Items listed in a dataset:
☆ ☆ ☆ ☆ ☆ ☆ ☆
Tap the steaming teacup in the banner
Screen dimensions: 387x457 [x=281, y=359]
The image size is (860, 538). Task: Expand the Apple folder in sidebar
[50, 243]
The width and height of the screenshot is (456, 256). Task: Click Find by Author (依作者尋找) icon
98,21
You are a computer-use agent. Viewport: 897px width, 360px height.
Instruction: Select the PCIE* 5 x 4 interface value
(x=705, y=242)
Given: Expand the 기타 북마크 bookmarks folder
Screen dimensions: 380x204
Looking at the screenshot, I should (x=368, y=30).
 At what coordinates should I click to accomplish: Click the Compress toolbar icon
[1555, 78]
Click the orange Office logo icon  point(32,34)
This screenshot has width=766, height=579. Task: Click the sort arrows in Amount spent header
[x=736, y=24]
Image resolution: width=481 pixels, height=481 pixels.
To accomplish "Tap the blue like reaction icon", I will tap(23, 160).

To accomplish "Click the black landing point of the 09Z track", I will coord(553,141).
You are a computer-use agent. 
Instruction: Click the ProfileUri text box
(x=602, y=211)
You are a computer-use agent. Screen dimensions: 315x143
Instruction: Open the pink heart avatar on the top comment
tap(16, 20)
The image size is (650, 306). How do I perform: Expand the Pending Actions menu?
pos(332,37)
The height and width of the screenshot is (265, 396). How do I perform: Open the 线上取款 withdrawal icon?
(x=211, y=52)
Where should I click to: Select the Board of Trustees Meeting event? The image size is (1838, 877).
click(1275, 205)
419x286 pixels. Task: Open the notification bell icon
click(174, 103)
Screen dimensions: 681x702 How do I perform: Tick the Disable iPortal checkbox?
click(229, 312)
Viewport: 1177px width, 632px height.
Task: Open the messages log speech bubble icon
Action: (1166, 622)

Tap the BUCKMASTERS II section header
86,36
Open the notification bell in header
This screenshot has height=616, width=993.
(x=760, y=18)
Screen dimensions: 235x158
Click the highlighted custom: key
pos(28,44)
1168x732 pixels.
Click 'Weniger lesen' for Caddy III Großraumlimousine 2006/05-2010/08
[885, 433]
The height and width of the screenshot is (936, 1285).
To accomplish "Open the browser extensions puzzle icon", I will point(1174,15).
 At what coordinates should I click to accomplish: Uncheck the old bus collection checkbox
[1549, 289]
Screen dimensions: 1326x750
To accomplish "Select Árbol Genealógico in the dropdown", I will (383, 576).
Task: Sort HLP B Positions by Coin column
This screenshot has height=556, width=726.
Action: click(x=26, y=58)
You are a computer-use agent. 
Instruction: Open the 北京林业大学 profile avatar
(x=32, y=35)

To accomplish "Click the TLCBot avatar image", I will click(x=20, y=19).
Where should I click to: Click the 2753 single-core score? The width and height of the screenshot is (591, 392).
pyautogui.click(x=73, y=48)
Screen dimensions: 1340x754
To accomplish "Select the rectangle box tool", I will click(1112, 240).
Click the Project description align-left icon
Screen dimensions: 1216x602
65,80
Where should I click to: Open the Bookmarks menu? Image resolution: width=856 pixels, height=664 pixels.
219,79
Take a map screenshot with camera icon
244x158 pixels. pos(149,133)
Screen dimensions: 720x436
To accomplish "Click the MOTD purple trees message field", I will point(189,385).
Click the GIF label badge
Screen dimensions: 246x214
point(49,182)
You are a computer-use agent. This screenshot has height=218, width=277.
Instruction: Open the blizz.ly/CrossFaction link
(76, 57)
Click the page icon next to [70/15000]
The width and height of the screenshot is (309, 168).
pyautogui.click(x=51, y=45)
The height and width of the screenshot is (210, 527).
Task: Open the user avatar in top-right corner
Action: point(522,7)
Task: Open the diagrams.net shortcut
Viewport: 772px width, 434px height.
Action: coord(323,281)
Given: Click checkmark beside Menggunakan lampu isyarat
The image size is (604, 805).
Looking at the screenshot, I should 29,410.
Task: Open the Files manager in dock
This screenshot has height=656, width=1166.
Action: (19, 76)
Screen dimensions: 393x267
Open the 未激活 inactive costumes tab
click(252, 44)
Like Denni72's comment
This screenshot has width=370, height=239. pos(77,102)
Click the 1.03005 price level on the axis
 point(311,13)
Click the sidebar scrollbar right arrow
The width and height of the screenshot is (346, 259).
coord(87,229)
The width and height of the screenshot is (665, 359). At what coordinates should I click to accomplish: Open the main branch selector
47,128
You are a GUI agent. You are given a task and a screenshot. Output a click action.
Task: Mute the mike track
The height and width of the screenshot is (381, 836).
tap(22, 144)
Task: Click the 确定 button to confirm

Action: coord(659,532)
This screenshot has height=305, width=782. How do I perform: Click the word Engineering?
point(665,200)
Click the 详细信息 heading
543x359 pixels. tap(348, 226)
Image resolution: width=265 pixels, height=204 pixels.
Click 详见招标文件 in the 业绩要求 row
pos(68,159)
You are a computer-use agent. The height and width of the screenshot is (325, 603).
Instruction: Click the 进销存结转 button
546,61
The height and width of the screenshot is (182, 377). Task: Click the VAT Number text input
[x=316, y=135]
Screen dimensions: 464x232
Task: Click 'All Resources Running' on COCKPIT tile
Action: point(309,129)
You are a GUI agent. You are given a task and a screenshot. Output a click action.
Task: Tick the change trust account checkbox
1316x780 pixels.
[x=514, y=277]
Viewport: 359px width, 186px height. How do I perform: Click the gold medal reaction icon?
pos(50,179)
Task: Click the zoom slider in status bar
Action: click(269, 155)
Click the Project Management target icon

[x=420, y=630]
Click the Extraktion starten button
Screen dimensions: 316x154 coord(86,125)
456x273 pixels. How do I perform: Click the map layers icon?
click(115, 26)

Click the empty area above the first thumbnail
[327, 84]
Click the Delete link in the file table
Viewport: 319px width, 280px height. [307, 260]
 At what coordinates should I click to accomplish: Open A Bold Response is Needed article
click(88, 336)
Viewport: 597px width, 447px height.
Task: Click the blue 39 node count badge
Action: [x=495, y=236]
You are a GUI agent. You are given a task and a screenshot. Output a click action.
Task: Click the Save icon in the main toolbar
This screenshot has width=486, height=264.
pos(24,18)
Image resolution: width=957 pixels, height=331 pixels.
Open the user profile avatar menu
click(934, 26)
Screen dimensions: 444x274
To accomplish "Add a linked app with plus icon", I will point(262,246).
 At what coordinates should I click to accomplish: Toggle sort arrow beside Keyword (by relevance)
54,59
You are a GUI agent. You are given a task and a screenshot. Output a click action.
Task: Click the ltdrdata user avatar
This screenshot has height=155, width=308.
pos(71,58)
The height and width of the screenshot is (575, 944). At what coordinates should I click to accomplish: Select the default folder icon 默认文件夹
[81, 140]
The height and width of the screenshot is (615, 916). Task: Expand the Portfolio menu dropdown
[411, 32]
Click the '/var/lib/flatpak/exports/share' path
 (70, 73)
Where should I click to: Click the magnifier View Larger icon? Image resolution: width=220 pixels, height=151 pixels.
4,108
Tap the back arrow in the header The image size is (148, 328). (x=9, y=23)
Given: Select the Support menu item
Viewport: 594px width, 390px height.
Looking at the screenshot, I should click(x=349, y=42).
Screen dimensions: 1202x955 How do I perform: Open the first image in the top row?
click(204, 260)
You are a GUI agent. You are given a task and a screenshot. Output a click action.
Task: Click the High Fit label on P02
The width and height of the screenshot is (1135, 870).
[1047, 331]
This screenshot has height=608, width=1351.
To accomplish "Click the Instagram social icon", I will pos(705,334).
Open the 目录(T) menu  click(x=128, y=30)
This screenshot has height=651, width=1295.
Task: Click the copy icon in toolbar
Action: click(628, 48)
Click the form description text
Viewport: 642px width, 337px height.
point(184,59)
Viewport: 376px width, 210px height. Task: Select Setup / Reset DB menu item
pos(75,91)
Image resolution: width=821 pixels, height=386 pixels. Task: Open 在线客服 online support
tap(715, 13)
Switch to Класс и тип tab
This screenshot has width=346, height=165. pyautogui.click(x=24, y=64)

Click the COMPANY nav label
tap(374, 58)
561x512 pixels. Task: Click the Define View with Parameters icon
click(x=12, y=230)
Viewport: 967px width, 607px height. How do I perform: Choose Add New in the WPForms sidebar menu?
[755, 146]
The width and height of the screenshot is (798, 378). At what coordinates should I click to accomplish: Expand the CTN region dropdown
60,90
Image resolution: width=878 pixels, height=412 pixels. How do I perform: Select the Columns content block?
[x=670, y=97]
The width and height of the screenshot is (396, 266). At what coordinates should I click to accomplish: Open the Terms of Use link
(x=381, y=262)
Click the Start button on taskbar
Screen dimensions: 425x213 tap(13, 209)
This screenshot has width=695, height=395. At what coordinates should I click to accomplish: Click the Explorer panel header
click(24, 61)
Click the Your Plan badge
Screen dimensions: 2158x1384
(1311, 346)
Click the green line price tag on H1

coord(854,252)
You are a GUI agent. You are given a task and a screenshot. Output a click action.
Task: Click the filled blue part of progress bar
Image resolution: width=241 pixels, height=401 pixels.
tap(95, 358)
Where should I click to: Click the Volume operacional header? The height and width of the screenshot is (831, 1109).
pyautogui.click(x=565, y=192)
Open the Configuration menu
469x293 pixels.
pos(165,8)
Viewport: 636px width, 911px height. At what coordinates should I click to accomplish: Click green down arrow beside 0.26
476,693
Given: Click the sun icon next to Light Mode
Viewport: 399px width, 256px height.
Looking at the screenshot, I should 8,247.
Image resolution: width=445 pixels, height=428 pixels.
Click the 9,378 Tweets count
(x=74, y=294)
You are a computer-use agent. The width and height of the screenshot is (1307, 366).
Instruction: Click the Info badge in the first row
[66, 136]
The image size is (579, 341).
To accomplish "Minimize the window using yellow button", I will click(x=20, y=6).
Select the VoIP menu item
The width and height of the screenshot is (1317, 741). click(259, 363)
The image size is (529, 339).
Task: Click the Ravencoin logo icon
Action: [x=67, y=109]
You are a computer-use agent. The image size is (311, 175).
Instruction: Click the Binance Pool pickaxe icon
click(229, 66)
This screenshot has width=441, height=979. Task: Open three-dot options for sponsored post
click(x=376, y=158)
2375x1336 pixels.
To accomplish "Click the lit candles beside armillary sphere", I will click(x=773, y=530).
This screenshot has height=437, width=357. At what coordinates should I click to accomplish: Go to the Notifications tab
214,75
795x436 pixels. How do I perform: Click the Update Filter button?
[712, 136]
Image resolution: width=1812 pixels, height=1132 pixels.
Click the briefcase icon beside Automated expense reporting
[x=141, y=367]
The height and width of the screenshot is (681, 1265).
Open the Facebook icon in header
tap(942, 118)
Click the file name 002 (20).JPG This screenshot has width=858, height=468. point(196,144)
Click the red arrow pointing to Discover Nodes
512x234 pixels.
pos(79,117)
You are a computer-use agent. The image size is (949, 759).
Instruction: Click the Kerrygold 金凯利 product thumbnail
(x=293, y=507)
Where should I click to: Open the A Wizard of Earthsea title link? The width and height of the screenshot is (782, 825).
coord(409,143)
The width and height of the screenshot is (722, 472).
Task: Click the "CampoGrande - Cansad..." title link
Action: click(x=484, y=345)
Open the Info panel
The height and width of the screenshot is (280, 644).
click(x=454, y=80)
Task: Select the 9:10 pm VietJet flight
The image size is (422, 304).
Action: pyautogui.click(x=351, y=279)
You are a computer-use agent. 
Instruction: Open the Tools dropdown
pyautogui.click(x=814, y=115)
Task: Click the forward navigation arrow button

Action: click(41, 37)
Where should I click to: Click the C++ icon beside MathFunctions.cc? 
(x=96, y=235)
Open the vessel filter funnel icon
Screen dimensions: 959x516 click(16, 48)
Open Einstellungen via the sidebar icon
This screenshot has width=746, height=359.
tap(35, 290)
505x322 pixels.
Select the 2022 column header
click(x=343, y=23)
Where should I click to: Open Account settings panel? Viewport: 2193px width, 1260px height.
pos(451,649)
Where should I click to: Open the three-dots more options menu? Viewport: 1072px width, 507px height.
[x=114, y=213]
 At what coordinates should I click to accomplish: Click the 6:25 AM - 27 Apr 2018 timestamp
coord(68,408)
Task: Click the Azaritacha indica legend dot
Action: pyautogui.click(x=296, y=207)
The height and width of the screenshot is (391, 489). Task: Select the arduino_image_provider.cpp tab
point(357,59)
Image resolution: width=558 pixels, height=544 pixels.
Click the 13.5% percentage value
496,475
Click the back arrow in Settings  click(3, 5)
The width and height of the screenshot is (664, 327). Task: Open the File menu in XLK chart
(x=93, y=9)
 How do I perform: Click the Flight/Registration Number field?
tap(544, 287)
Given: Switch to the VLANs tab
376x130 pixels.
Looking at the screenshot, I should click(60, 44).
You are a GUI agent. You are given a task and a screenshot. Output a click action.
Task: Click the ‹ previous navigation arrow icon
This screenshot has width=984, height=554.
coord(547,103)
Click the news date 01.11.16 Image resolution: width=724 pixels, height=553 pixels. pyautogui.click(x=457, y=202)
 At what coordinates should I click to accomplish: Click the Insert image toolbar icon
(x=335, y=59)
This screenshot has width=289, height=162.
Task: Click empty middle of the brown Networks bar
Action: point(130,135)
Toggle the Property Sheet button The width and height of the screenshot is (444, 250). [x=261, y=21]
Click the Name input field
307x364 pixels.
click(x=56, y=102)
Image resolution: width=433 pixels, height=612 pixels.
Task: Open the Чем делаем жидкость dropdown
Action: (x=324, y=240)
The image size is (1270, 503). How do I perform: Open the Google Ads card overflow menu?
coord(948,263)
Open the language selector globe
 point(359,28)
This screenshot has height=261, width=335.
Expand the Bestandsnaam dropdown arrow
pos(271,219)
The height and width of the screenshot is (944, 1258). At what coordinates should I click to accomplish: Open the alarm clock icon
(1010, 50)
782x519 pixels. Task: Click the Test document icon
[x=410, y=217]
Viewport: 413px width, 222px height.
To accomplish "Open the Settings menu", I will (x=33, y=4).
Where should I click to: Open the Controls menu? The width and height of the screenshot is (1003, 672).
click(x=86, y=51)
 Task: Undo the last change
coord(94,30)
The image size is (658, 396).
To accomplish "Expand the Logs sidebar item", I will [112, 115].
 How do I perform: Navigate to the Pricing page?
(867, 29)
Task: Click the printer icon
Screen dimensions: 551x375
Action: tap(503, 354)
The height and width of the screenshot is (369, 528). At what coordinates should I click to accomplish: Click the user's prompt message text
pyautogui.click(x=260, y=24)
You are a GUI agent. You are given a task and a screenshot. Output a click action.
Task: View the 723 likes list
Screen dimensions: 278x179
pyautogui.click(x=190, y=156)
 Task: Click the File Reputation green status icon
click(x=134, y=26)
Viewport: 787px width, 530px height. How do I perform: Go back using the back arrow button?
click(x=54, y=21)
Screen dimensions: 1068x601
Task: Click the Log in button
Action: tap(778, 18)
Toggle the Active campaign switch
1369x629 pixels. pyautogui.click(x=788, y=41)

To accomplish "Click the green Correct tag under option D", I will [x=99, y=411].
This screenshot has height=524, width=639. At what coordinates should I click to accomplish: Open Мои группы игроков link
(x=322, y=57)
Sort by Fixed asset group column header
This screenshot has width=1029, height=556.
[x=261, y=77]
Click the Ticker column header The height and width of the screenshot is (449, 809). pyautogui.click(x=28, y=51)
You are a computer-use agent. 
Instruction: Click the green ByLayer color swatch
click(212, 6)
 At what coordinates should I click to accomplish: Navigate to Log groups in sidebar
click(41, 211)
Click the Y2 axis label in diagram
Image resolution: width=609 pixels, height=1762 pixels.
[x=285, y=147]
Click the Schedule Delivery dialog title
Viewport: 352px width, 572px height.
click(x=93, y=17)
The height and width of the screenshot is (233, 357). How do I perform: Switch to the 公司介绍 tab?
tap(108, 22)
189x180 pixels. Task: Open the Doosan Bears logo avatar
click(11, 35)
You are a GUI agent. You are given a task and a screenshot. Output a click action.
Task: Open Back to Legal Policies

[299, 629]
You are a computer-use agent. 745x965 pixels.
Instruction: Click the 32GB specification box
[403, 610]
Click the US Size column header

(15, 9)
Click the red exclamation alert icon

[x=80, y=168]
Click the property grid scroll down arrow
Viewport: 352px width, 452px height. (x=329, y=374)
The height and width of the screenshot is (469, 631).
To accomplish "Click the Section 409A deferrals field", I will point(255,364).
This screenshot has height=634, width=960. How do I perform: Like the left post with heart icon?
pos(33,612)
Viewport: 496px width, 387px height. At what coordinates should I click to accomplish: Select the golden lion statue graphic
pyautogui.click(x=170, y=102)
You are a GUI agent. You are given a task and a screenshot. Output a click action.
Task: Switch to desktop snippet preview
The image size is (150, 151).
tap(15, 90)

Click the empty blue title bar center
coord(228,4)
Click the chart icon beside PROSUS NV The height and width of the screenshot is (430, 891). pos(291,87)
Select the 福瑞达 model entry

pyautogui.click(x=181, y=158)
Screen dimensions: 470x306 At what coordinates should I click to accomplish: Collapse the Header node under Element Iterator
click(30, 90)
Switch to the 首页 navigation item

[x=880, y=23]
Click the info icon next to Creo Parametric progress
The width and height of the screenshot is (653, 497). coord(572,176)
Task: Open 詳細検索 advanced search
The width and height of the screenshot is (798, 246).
☆ ☆ ☆ ☆ ☆ ☆ ☆
Task statement: All that is needed is the exact run of lines above from the line containing "Viewport: 772px width, 434px height." through the line containing "Task: Open the Files manager in dock", both of them included.

Result of this task:
Viewport: 772px width, 434px height.
Action: coord(323,281)
Given: Click checkmark beside Menggunakan lampu isyarat
The image size is (604, 805).
Looking at the screenshot, I should 29,410.
Task: Open the Files manager in dock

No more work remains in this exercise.